- Your assignment -
Print the whole listing below again, exactly as given.

-=-=-

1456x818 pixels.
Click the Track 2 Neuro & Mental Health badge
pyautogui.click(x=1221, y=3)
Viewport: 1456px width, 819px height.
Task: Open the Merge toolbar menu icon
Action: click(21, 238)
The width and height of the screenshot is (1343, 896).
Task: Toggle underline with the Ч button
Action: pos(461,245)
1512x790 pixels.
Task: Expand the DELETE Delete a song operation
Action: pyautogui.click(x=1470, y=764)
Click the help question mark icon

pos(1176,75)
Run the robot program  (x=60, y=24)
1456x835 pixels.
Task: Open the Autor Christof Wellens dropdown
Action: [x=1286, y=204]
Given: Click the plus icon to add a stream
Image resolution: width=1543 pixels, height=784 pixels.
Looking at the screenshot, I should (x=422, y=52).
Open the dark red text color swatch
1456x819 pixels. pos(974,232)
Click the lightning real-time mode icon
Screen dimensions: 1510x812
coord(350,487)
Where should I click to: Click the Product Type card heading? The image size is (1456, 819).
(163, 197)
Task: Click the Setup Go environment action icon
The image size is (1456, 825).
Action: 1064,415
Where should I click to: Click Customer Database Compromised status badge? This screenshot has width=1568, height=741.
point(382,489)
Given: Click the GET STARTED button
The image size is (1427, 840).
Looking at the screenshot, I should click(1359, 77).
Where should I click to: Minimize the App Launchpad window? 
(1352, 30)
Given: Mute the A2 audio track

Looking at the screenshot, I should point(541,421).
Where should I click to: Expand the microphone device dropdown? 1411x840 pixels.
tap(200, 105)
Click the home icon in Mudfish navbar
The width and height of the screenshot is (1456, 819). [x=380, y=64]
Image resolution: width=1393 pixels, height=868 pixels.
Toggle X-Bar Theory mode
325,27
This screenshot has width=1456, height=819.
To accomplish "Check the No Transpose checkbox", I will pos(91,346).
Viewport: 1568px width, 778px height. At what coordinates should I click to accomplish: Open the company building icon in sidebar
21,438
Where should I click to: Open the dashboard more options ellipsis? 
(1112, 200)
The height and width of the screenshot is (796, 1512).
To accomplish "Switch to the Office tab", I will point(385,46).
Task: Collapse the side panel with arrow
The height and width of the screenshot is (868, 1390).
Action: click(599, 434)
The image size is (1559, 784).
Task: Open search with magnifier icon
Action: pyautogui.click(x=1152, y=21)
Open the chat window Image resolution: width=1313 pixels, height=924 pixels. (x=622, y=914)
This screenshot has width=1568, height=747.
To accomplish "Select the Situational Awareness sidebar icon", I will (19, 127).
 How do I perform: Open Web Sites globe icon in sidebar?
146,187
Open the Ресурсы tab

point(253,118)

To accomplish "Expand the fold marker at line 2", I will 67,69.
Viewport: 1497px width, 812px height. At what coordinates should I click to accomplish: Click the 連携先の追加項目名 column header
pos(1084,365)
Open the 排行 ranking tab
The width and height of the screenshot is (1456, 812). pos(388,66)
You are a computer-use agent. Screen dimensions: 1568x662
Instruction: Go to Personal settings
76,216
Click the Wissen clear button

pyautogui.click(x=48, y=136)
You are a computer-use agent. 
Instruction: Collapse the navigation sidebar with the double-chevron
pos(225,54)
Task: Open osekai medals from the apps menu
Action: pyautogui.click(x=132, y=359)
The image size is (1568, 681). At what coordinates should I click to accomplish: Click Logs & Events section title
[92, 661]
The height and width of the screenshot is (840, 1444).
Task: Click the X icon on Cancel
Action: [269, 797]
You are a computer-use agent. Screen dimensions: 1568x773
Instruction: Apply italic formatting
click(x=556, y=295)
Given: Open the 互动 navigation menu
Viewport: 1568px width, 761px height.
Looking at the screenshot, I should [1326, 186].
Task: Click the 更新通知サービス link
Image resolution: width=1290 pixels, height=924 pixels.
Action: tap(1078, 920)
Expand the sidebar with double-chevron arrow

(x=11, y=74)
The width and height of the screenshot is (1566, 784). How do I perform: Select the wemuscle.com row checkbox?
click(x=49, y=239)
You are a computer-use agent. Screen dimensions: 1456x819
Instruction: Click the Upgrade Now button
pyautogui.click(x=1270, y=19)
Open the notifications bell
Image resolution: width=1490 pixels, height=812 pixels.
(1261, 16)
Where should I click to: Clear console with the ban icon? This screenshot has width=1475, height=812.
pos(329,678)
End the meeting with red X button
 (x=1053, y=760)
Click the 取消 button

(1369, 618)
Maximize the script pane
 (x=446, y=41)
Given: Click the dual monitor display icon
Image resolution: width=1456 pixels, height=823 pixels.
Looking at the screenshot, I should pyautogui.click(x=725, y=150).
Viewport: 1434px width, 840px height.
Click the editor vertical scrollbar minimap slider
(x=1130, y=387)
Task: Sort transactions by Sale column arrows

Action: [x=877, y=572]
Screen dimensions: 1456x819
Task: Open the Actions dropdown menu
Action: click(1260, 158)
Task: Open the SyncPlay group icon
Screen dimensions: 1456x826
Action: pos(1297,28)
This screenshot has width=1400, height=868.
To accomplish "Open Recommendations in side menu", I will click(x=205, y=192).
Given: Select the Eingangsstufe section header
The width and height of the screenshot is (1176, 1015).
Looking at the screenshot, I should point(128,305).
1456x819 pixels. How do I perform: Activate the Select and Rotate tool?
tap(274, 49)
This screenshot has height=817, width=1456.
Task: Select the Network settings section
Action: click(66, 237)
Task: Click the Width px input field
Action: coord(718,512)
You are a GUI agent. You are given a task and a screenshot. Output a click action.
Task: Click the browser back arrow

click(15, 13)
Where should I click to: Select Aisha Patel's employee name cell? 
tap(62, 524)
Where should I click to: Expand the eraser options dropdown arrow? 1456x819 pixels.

-=-=-

- Solution to the exercise -
1456x818 pixels.
Click the Track 2 Neuro & Mental Health badge
pyautogui.click(x=1221, y=3)
Viewport: 1456px width, 819px height.
Task: Open the Merge toolbar menu icon
Action: click(21, 238)
The width and height of the screenshot is (1343, 896).
Task: Toggle underline with the Ч button
Action: pos(461,245)
1512x790 pixels.
Task: Expand the DELETE Delete a song operation
Action: pyautogui.click(x=1470, y=764)
Click the help question mark icon

pos(1176,75)
Run the robot program  (x=60, y=24)
1456x835 pixels.
Task: Open the Autor Christof Wellens dropdown
Action: [x=1286, y=204]
Given: Click the plus icon to add a stream
Image resolution: width=1543 pixels, height=784 pixels.
Looking at the screenshot, I should (x=422, y=52).
Open the dark red text color swatch
1456x819 pixels. pos(974,232)
Click the lightning real-time mode icon
Screen dimensions: 1510x812
coord(350,487)
Where should I click to: Click the Product Type card heading? The image size is (1456, 819).
(163, 197)
Task: Click the Setup Go environment action icon
The image size is (1456, 825).
Action: 1064,415
Where should I click to: Click Customer Database Compromised status badge? This screenshot has width=1568, height=741.
point(382,489)
Given: Click the GET STARTED button
The image size is (1427, 840).
Looking at the screenshot, I should click(1359, 77).
Where should I click to: Minimize the App Launchpad window? 
(1352, 30)
Given: Mute the A2 audio track

Looking at the screenshot, I should point(541,421).
Where should I click to: Expand the microphone device dropdown? 1411x840 pixels.
tap(200, 105)
Click the home icon in Mudfish navbar
The width and height of the screenshot is (1456, 819). [x=380, y=64]
Image resolution: width=1393 pixels, height=868 pixels.
Toggle X-Bar Theory mode
325,27
This screenshot has width=1456, height=819.
To accomplish "Check the No Transpose checkbox", I will pos(91,346).
Viewport: 1568px width, 778px height. At what coordinates should I click to accomplish: Open the company building icon in sidebar
21,438
Where should I click to: Open the dashboard more options ellipsis? 
(1112, 200)
The height and width of the screenshot is (796, 1512).
To accomplish "Switch to the Office tab", I will point(385,46).
Task: Collapse the side panel with arrow
The height and width of the screenshot is (868, 1390).
Action: click(599, 434)
The image size is (1559, 784).
Task: Open search with magnifier icon
Action: pyautogui.click(x=1152, y=21)
Open the chat window Image resolution: width=1313 pixels, height=924 pixels. (x=622, y=914)
This screenshot has width=1568, height=747.
To accomplish "Select the Situational Awareness sidebar icon", I will (19, 127).
 How do I perform: Open Web Sites globe icon in sidebar?
146,187
Open the Ресурсы tab

point(253,118)

To accomplish "Expand the fold marker at line 2", I will 67,69.
Viewport: 1497px width, 812px height. At what coordinates should I click to accomplish: Click the 連携先の追加項目名 column header
pos(1084,365)
Open the 排行 ranking tab
The width and height of the screenshot is (1456, 812). pos(388,66)
You are a computer-use agent. Screen dimensions: 1568x662
Instruction: Go to Personal settings
76,216
Click the Wissen clear button

pyautogui.click(x=48, y=136)
You are a computer-use agent. 
Instruction: Collapse the navigation sidebar with the double-chevron
pos(225,54)
Task: Open osekai medals from the apps menu
Action: pyautogui.click(x=132, y=359)
The image size is (1568, 681). At what coordinates should I click to accomplish: Click Logs & Events section title
[92, 661]
The height and width of the screenshot is (840, 1444).
Task: Click the X icon on Cancel
Action: [269, 797]
You are a computer-use agent. Screen dimensions: 1568x773
Instruction: Apply italic formatting
click(x=556, y=295)
Given: Open the 互动 navigation menu
Viewport: 1568px width, 761px height.
Looking at the screenshot, I should [1326, 186].
Task: Click the 更新通知サービス link
Image resolution: width=1290 pixels, height=924 pixels.
Action: tap(1078, 920)
Expand the sidebar with double-chevron arrow

(x=11, y=74)
The width and height of the screenshot is (1566, 784). How do I perform: Select the wemuscle.com row checkbox?
click(x=49, y=239)
You are a computer-use agent. Screen dimensions: 1456x819
Instruction: Click the Upgrade Now button
pyautogui.click(x=1270, y=19)
Open the notifications bell
Image resolution: width=1490 pixels, height=812 pixels.
(1261, 16)
Where should I click to: Clear console with the ban icon? This screenshot has width=1475, height=812.
pos(329,678)
End the meeting with red X button
 (x=1053, y=760)
Click the 取消 button

(1369, 618)
Maximize the script pane
 (x=446, y=41)
Given: Click the dual monitor display icon
Image resolution: width=1456 pixels, height=823 pixels.
Looking at the screenshot, I should pyautogui.click(x=725, y=150).
Viewport: 1434px width, 840px height.
Click the editor vertical scrollbar minimap slider
(x=1130, y=387)
Task: Sort transactions by Sale column arrows

Action: [x=877, y=572]
Screen dimensions: 1456x819
Task: Open the Actions dropdown menu
Action: click(1260, 158)
Task: Open the SyncPlay group icon
Screen dimensions: 1456x826
Action: pos(1297,28)
This screenshot has width=1400, height=868.
To accomplish "Open Recommendations in side menu", I will click(x=205, y=192).
Given: Select the Eingangsstufe section header
The width and height of the screenshot is (1176, 1015).
Looking at the screenshot, I should point(128,305).
1456x819 pixels. How do I perform: Activate the Select and Rotate tool?
tap(274, 49)
This screenshot has height=817, width=1456.
Task: Select the Network settings section
Action: click(66, 237)
Task: Click the Width px input field
Action: coord(718,512)
You are a GUI agent. You are given a task and a screenshot. Output a click action.
Task: Click the browser back arrow

click(15, 13)
Where should I click to: Select Aisha Patel's employee name cell? 
tap(62, 524)
Where should I click to: Expand the eraser options dropdown arrow? 1456x819 pixels.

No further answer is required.